Required work
Rewrite the paragraph of the forum post below that begins "To engage in a social, creative activity" as a brief bulleted list that keeps its main facts.

Source passage

And he did, after being requested to in that thread. With the most infamous thread in the history of the Forge (with over 57.000 views and 132 posts, against the usual 2-3000 views for a Adept Press Subforum thread):
I am not going to banalize Ron's long explanation by summarizing it, you will have to read it yourself. But what jump at me, in the replies, is the way almost nobody is really answering to what he said. Most of the replies are knee-jerk reactions to the words "Brain Damage".
This was, and still is, laughable to me. At the time I was still following the usenet newsgroups about rpgs, they were almost dead but still most of the posts were full of insults to the way other people played. How could someone SURVIVE in this hobby having that reaction to any perceived insult (an "insult" in this case clearly aimed at a tiny sector of player, not even a big part of the players of Vampire, so it was classic interned "I am offended in other people's place"), still escape me.
What did really jump at me in that thread was not the "brain Damage" thing. It was something other, that most people completely missed. It was something that is
the single bit of forge posting I have quoted more times in the last years
to people who had difficulties with their gaming group. It was cited a lot of other times here at the Forge. But this is the thread where this bit was written the first time:
THE BIG PICTURE
To engage in a social, creative activity, three things are absolutely required. Think of music, theater, quilting, whatever you'd like. These principles also apply to competitive games and sports, but that is not to the present point.
1. You have to trust that the procedures work - look, these instruments make different noises, so we can make music; look, this ball is bouncey, so we can toss and dribble it
2. You have to want to do it, now, here, with these people - important! (a) as opposed to other activities, (b) as opposed to "with anybody who'll let me"

(Records contained in a dataset)
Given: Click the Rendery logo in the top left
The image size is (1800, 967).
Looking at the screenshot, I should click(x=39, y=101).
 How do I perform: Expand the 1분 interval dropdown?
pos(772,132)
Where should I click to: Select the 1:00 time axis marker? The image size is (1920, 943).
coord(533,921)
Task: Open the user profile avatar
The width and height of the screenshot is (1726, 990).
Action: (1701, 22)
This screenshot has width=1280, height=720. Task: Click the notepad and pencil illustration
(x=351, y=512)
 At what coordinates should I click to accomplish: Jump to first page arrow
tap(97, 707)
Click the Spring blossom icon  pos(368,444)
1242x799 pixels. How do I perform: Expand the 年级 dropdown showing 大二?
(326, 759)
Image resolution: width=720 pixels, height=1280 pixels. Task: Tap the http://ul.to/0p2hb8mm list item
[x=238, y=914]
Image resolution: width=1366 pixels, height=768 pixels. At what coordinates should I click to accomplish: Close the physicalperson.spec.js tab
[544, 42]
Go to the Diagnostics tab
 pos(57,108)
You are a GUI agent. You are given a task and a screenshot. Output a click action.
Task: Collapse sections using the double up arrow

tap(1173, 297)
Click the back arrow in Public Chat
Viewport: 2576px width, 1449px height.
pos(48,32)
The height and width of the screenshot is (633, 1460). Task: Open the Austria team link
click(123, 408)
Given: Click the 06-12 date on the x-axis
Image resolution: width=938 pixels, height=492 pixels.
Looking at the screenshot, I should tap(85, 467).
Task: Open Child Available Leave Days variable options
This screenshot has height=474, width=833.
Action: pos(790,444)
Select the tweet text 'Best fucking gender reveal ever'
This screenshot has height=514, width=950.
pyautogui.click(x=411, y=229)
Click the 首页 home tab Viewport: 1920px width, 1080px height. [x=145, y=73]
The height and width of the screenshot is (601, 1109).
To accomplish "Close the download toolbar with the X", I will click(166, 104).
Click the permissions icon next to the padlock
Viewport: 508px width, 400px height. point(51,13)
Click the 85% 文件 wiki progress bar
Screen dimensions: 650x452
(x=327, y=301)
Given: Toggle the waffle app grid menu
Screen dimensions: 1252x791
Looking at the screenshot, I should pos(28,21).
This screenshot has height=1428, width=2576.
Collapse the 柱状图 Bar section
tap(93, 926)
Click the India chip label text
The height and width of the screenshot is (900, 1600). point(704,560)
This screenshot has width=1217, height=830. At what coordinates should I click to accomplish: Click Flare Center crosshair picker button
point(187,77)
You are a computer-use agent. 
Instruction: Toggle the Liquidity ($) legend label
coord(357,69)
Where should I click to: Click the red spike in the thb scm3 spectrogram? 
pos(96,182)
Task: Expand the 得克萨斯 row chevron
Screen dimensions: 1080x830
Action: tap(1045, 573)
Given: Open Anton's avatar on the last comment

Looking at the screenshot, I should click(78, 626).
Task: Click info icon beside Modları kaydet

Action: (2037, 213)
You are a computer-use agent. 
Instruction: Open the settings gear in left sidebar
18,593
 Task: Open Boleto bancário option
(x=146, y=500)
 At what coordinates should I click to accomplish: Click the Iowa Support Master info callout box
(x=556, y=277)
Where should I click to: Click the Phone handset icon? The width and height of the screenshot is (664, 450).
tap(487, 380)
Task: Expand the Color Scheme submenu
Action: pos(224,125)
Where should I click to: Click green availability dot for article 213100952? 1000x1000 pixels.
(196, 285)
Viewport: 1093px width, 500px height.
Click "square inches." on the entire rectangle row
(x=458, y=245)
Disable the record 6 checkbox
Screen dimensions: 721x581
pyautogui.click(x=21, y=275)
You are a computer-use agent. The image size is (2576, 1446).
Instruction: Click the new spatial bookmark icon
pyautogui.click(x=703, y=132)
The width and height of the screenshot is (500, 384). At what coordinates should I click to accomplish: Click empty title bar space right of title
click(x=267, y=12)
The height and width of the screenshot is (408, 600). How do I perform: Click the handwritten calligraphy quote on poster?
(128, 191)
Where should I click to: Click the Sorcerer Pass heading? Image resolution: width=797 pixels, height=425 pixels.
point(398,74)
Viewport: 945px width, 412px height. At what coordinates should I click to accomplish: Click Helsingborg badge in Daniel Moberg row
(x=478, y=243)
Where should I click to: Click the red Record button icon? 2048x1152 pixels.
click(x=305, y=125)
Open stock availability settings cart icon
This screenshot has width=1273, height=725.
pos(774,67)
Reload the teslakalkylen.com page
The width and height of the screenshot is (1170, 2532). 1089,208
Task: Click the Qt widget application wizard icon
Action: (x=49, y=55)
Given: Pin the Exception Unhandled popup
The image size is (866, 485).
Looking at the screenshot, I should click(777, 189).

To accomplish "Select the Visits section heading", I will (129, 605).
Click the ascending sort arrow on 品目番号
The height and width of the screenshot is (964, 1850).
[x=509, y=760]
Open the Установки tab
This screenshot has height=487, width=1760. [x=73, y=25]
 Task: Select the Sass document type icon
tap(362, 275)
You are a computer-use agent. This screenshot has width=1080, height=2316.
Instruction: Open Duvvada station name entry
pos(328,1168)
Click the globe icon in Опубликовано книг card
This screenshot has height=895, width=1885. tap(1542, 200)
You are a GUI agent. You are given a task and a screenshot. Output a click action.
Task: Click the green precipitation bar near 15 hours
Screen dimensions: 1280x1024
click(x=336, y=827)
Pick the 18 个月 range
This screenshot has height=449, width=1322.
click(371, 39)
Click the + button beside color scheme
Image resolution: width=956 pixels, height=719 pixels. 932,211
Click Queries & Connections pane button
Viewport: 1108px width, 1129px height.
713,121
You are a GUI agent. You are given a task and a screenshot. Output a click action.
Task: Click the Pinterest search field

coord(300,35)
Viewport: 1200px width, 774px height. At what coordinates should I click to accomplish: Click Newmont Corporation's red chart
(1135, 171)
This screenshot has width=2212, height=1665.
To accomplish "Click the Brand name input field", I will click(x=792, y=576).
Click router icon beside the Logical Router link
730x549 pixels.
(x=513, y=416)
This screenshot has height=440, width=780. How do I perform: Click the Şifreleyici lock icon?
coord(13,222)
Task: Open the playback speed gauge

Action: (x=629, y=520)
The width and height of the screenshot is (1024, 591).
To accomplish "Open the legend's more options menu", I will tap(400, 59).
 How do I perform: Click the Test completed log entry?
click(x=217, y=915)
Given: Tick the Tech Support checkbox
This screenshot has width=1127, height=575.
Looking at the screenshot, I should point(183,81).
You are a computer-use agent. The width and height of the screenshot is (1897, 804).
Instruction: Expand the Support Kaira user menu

The response
- A social, creative activity absolutely requires three things.
- Examples: music, theater, quilting, or any such activity.
- The same principles apply to competitive games and sports, but that is not the present point.